Every record must be output verbatim in the reply.

[Stored records]
%%
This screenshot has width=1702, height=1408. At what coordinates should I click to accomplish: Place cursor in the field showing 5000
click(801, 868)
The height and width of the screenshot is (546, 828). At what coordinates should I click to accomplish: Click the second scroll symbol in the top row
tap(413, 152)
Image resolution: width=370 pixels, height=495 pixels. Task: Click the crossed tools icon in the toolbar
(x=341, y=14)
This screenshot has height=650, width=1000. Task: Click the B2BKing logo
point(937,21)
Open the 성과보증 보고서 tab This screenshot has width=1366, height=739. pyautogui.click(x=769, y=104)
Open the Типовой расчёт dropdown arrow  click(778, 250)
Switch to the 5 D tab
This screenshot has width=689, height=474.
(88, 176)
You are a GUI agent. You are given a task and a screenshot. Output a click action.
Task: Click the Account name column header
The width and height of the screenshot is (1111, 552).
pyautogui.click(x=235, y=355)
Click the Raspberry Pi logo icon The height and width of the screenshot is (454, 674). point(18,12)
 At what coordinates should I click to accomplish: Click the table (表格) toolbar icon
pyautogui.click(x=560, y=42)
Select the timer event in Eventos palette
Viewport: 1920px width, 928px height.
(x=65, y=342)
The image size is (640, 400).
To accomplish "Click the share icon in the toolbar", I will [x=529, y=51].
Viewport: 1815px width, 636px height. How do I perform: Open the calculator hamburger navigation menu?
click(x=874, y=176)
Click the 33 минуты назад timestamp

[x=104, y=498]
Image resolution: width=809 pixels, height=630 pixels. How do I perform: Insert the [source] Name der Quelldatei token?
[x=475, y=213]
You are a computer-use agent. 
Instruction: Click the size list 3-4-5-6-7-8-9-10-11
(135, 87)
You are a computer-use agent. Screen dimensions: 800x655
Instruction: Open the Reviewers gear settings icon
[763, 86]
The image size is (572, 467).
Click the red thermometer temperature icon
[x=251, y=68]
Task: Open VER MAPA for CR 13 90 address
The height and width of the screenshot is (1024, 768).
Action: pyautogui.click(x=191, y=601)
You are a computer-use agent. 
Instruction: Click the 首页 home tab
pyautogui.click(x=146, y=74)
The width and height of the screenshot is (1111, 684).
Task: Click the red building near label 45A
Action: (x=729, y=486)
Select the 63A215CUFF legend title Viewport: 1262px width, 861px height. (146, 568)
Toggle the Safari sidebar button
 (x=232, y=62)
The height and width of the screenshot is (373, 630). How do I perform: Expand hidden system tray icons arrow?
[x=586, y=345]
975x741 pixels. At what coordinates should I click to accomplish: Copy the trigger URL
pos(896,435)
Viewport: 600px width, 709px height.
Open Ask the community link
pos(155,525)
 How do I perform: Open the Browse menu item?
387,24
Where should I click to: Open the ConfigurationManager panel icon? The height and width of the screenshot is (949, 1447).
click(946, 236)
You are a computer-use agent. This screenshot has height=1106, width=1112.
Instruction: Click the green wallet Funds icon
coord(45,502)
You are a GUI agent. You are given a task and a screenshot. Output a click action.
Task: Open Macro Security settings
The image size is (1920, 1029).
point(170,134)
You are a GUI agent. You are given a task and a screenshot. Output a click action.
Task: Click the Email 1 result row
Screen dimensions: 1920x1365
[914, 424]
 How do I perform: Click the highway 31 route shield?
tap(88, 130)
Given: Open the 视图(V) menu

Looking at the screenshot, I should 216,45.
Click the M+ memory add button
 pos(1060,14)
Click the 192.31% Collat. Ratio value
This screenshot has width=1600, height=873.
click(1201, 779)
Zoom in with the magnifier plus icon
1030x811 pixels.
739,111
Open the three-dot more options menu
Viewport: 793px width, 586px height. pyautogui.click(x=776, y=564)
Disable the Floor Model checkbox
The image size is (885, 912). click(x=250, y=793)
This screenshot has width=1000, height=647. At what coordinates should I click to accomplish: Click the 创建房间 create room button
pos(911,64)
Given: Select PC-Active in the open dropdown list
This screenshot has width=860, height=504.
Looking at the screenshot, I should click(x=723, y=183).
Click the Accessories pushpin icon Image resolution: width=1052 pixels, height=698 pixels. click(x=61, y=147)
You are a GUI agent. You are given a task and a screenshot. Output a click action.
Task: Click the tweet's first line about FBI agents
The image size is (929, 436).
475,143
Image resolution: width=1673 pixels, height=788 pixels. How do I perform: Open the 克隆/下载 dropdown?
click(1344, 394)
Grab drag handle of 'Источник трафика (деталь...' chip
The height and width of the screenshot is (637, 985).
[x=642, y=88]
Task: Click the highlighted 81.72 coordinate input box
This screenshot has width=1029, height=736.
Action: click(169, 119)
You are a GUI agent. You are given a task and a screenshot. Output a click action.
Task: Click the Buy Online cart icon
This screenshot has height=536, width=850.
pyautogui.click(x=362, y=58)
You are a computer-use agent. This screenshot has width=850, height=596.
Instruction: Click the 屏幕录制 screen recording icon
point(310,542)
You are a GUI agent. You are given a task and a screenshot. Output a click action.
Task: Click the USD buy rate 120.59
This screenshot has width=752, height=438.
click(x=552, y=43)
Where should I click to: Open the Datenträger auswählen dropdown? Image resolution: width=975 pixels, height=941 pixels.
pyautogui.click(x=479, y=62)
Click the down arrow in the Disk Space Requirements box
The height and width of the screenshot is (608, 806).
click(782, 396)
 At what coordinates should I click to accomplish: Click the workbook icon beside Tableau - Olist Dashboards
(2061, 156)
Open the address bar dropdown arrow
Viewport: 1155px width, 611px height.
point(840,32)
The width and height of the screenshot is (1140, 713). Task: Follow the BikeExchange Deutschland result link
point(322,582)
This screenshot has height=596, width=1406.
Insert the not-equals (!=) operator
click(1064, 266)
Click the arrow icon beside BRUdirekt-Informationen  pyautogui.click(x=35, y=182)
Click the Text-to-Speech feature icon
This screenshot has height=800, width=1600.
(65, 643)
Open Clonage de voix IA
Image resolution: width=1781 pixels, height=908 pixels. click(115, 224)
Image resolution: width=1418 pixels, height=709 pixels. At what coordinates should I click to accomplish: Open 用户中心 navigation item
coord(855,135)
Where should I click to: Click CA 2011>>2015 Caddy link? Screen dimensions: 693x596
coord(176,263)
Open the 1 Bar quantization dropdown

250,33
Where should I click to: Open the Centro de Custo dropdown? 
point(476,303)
%%
» Task response:
This screenshot has width=1702, height=1408. At what coordinates should I click to accomplish: Place cursor in the field showing 5000
click(801, 868)
The height and width of the screenshot is (546, 828). At what coordinates should I click to accomplish: Click the second scroll symbol in the top row
tap(413, 152)
Image resolution: width=370 pixels, height=495 pixels. Task: Click the crossed tools icon in the toolbar
(x=341, y=14)
This screenshot has height=650, width=1000. Task: Click the B2BKing logo
point(937,21)
Open the 성과보증 보고서 tab This screenshot has width=1366, height=739. pyautogui.click(x=769, y=104)
Open the Типовой расчёт dropdown arrow  click(778, 250)
Switch to the 5 D tab
This screenshot has width=689, height=474.
(88, 176)
You are a GUI agent. You are given a task and a screenshot. Output a click action.
Task: Click the Account name column header
The width and height of the screenshot is (1111, 552).
pyautogui.click(x=235, y=355)
Click the Raspberry Pi logo icon The height and width of the screenshot is (454, 674). point(18,12)
 At what coordinates should I click to accomplish: Click the table (表格) toolbar icon
pyautogui.click(x=560, y=42)
Select the timer event in Eventos palette
Viewport: 1920px width, 928px height.
(x=65, y=342)
The image size is (640, 400).
To accomplish "Click the share icon in the toolbar", I will [x=529, y=51].
Viewport: 1815px width, 636px height. How do I perform: Open the calculator hamburger navigation menu?
click(x=874, y=176)
Click the 33 минуты назад timestamp

[x=104, y=498]
Image resolution: width=809 pixels, height=630 pixels. How do I perform: Insert the [source] Name der Quelldatei token?
[x=475, y=213]
You are a computer-use agent. 
Instruction: Click the size list 3-4-5-6-7-8-9-10-11
(135, 87)
You are a computer-use agent. Screen dimensions: 800x655
Instruction: Open the Reviewers gear settings icon
[763, 86]
The image size is (572, 467).
Click the red thermometer temperature icon
[x=251, y=68]
Task: Open VER MAPA for CR 13 90 address
The height and width of the screenshot is (1024, 768).
Action: pyautogui.click(x=191, y=601)
You are a computer-use agent. 
Instruction: Click the 首页 home tab
pyautogui.click(x=146, y=74)
The width and height of the screenshot is (1111, 684).
Task: Click the red building near label 45A
Action: (x=729, y=486)
Select the 63A215CUFF legend title Viewport: 1262px width, 861px height. (146, 568)
Toggle the Safari sidebar button
 (x=232, y=62)
The height and width of the screenshot is (373, 630). How do I perform: Expand hidden system tray icons arrow?
[x=586, y=345]
975x741 pixels. At what coordinates should I click to accomplish: Copy the trigger URL
pos(896,435)
Viewport: 600px width, 709px height.
Open Ask the community link
pos(155,525)
 How do I perform: Open the Browse menu item?
387,24
Where should I click to: Open the ConfigurationManager panel icon? The height and width of the screenshot is (949, 1447).
click(946, 236)
You are a computer-use agent. This screenshot has height=1106, width=1112.
Instruction: Click the green wallet Funds icon
coord(45,502)
You are a GUI agent. You are given a task and a screenshot. Output a click action.
Task: Open Macro Security settings
The image size is (1920, 1029).
point(170,134)
You are a GUI agent. You are given a task and a screenshot. Output a click action.
Task: Click the Email 1 result row
Screen dimensions: 1920x1365
[914, 424]
 How do I perform: Click the highway 31 route shield?
tap(88, 130)
Given: Open the 视图(V) menu

Looking at the screenshot, I should 216,45.
Click the M+ memory add button
 pos(1060,14)
Click the 192.31% Collat. Ratio value
This screenshot has width=1600, height=873.
click(1201, 779)
Zoom in with the magnifier plus icon
1030x811 pixels.
739,111
Open the three-dot more options menu
Viewport: 793px width, 586px height. pyautogui.click(x=776, y=564)
Disable the Floor Model checkbox
The image size is (885, 912). click(x=250, y=793)
This screenshot has width=1000, height=647. At what coordinates should I click to accomplish: Click the 创建房间 create room button
pos(911,64)
Given: Select PC-Active in the open dropdown list
This screenshot has width=860, height=504.
Looking at the screenshot, I should click(x=723, y=183).
Click the Accessories pushpin icon Image resolution: width=1052 pixels, height=698 pixels. click(x=61, y=147)
You are a GUI agent. You are given a task and a screenshot. Output a click action.
Task: Click the tweet's first line about FBI agents
The image size is (929, 436).
475,143
Image resolution: width=1673 pixels, height=788 pixels. How do I perform: Open the 克隆/下载 dropdown?
click(1344, 394)
Grab drag handle of 'Источник трафика (деталь...' chip
The height and width of the screenshot is (637, 985).
[x=642, y=88]
Task: Click the highlighted 81.72 coordinate input box
This screenshot has width=1029, height=736.
Action: click(169, 119)
You are a GUI agent. You are given a task and a screenshot. Output a click action.
Task: Click the Buy Online cart icon
This screenshot has height=536, width=850.
pyautogui.click(x=362, y=58)
You are a computer-use agent. This screenshot has width=850, height=596.
Instruction: Click the 屏幕录制 screen recording icon
point(310,542)
You are a GUI agent. You are given a task and a screenshot. Output a click action.
Task: Click the USD buy rate 120.59
This screenshot has width=752, height=438.
click(x=552, y=43)
Where should I click to: Open the Datenträger auswählen dropdown? Image resolution: width=975 pixels, height=941 pixels.
pyautogui.click(x=479, y=62)
Click the down arrow in the Disk Space Requirements box
The height and width of the screenshot is (608, 806).
click(782, 396)
 At what coordinates should I click to accomplish: Click the workbook icon beside Tableau - Olist Dashboards
(2061, 156)
Open the address bar dropdown arrow
Viewport: 1155px width, 611px height.
point(840,32)
The width and height of the screenshot is (1140, 713). Task: Follow the BikeExchange Deutschland result link
point(322,582)
This screenshot has height=596, width=1406.
Insert the not-equals (!=) operator
click(1064, 266)
Click the arrow icon beside BRUdirekt-Informationen  pyautogui.click(x=35, y=182)
Click the Text-to-Speech feature icon
This screenshot has height=800, width=1600.
(65, 643)
Open Clonage de voix IA
Image resolution: width=1781 pixels, height=908 pixels. click(115, 224)
Image resolution: width=1418 pixels, height=709 pixels. At what coordinates should I click to accomplish: Open 用户中心 navigation item
coord(855,135)
Where should I click to: Click CA 2011>>2015 Caddy link? Screen dimensions: 693x596
coord(176,263)
Open the 1 Bar quantization dropdown

250,33
Where should I click to: Open the Centro de Custo dropdown? 
point(476,303)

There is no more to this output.